Transcribe word for word the lines from the one containing "At what (x,y)" through the one containing "Looking at the", both included, omitting the pictures.
----- Supplied material -----
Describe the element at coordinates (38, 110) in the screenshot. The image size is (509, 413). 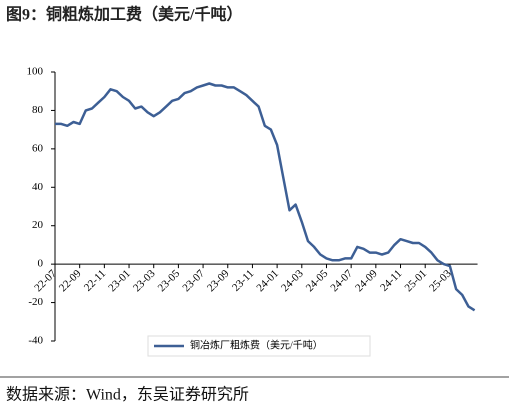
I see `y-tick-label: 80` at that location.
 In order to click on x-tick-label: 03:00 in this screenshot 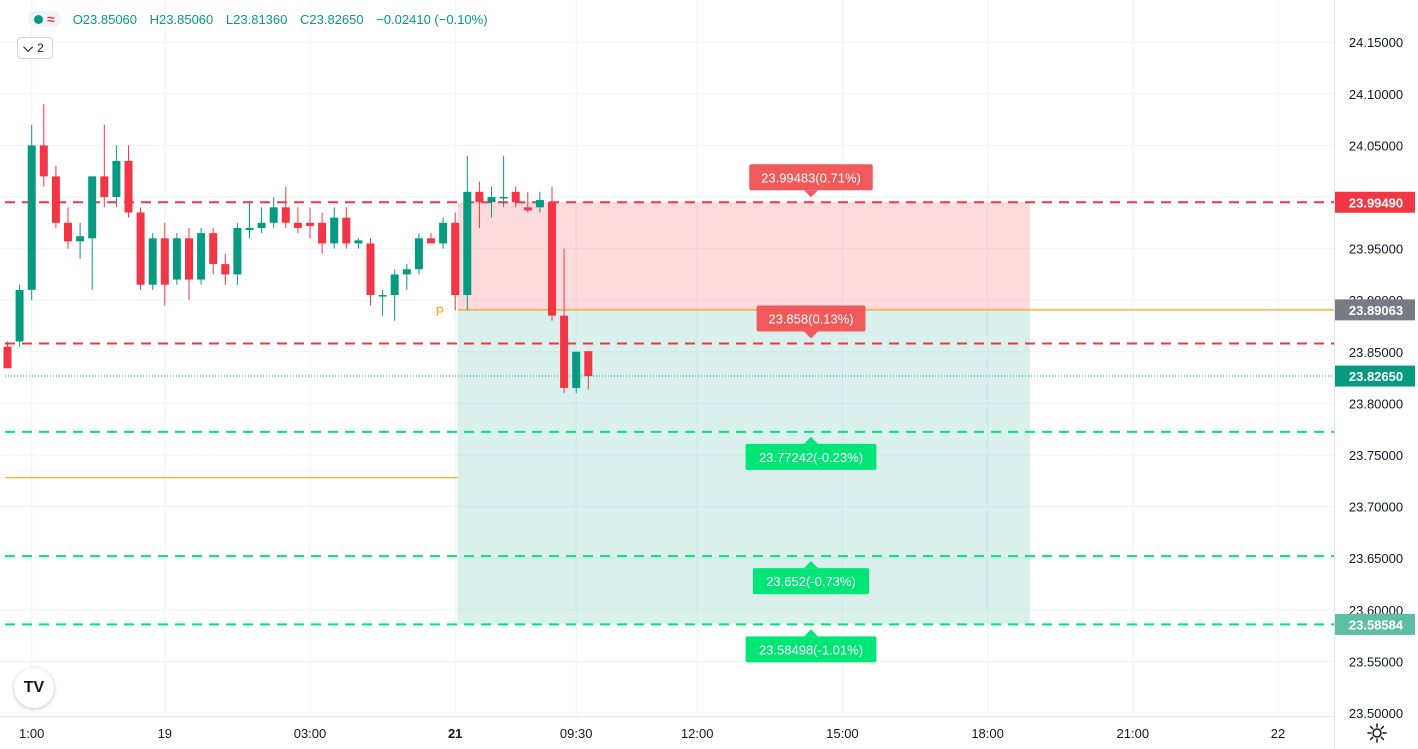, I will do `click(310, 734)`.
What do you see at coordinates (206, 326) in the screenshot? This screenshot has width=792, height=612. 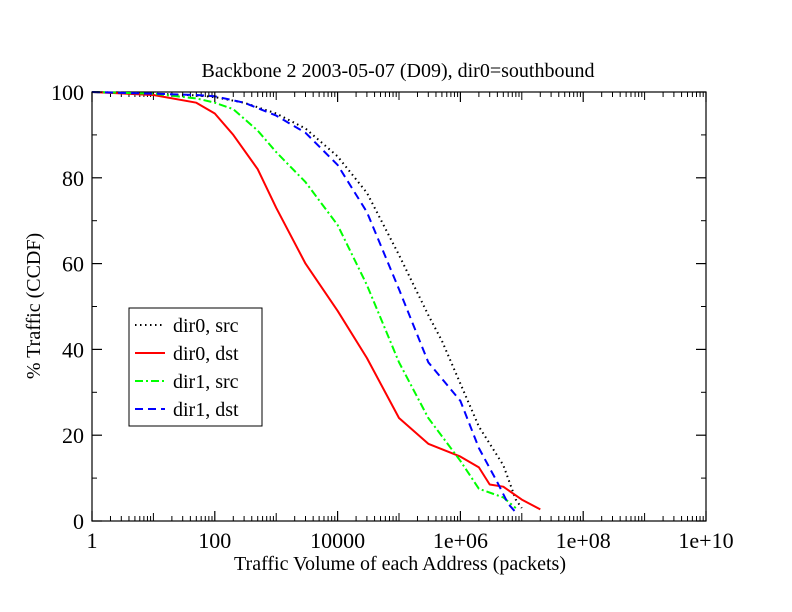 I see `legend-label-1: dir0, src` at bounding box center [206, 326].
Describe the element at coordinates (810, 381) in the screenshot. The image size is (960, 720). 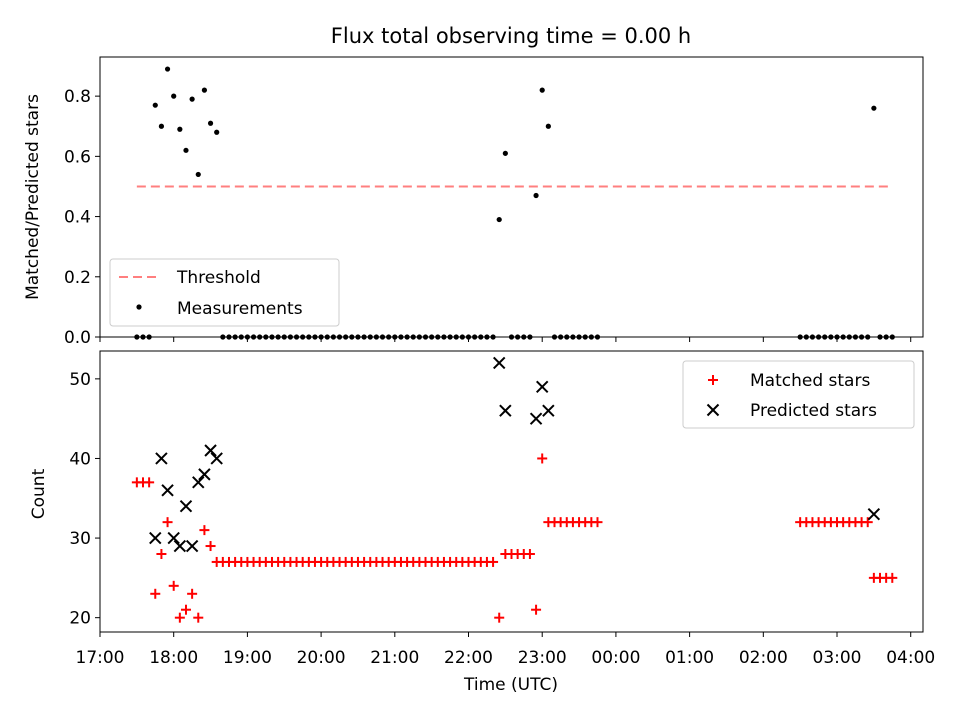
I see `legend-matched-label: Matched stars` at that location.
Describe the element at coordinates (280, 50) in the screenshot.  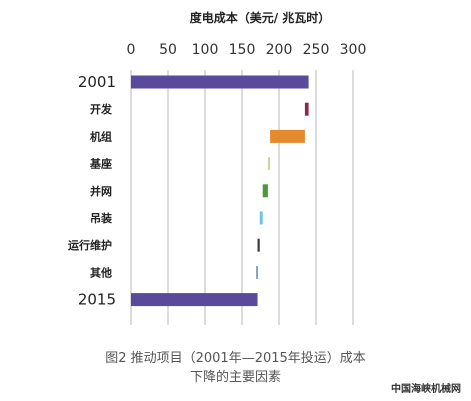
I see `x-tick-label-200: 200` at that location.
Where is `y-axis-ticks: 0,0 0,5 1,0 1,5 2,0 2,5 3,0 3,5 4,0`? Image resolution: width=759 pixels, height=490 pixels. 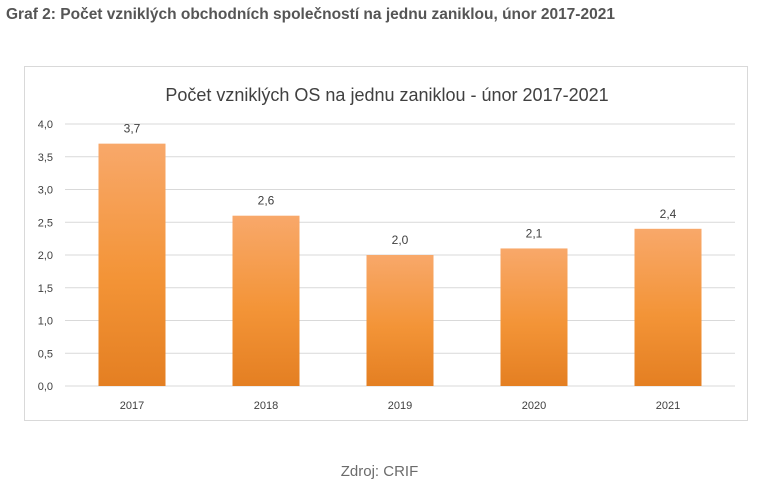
-----
----- Supplied material -----
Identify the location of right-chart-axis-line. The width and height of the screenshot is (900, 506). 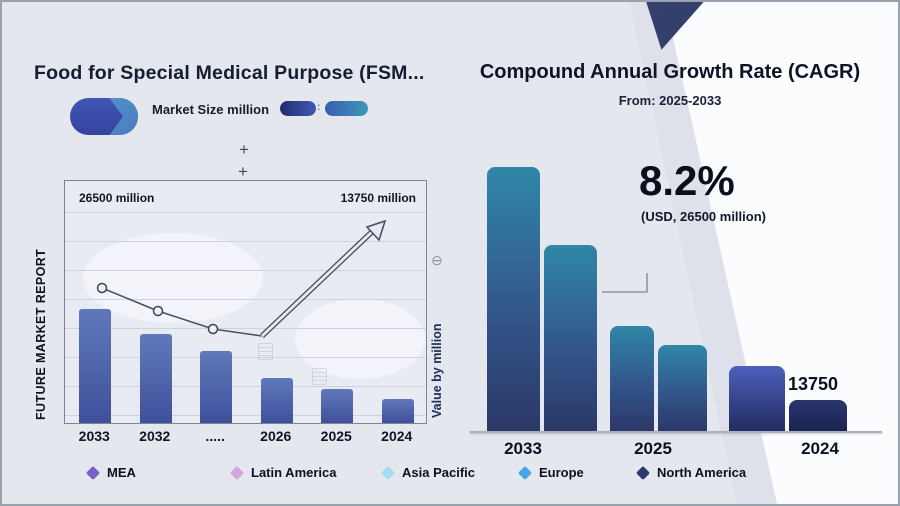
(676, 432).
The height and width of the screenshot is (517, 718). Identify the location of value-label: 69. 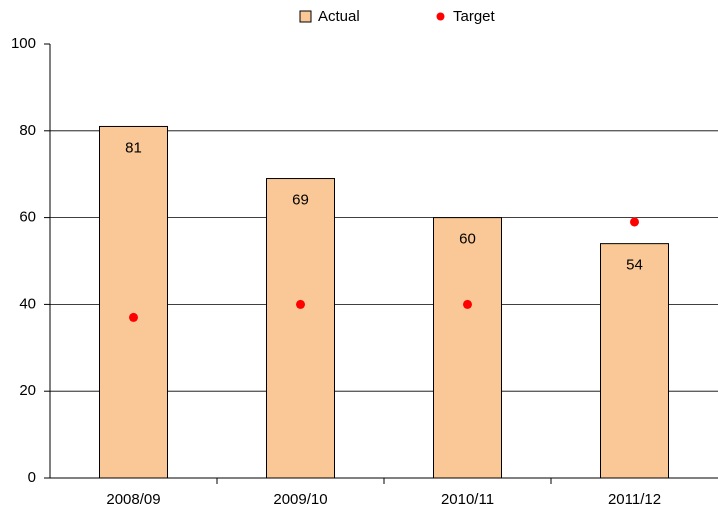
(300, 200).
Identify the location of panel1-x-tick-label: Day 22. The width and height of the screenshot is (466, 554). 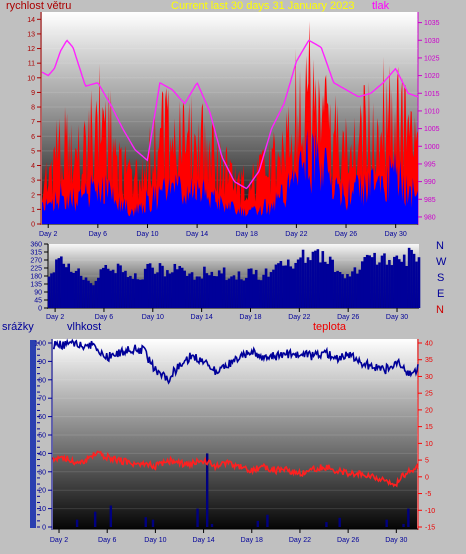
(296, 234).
-----
----- Supplied material -----
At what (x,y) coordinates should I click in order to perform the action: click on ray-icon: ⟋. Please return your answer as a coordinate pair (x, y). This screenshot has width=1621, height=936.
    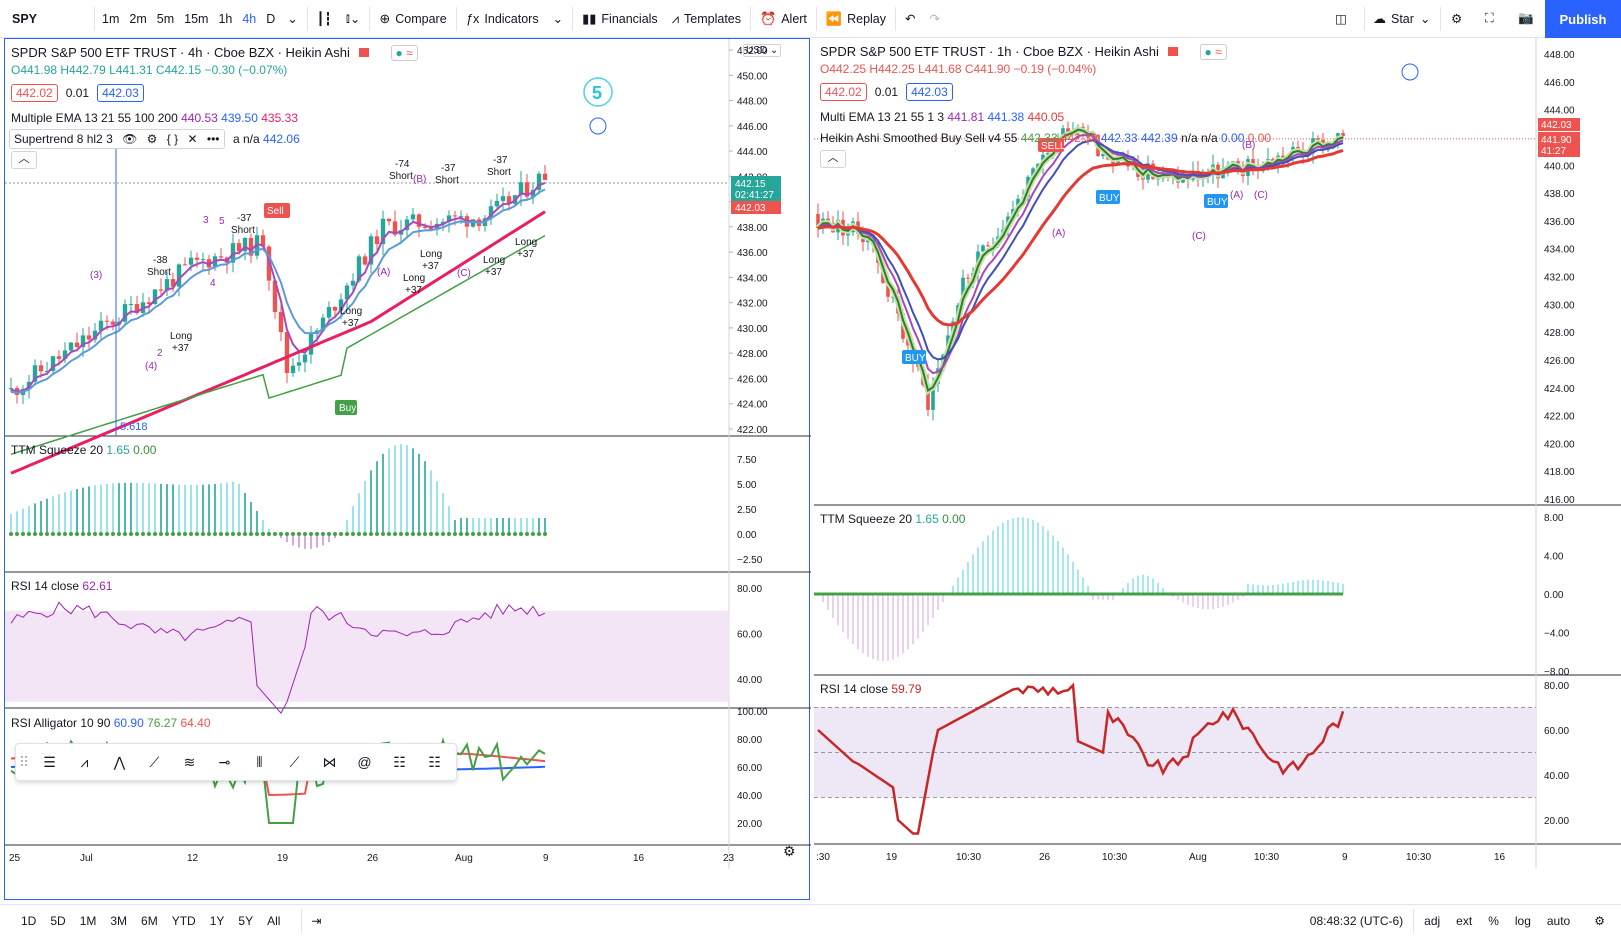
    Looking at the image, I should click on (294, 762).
-----
■ Answer below:
At what (x,y) coordinates should I click in order to perform the action: click on ray-icon: ⟋. Please return your answer as a coordinate pair (x, y). This screenshot has width=1621, height=936.
    Looking at the image, I should click on (294, 762).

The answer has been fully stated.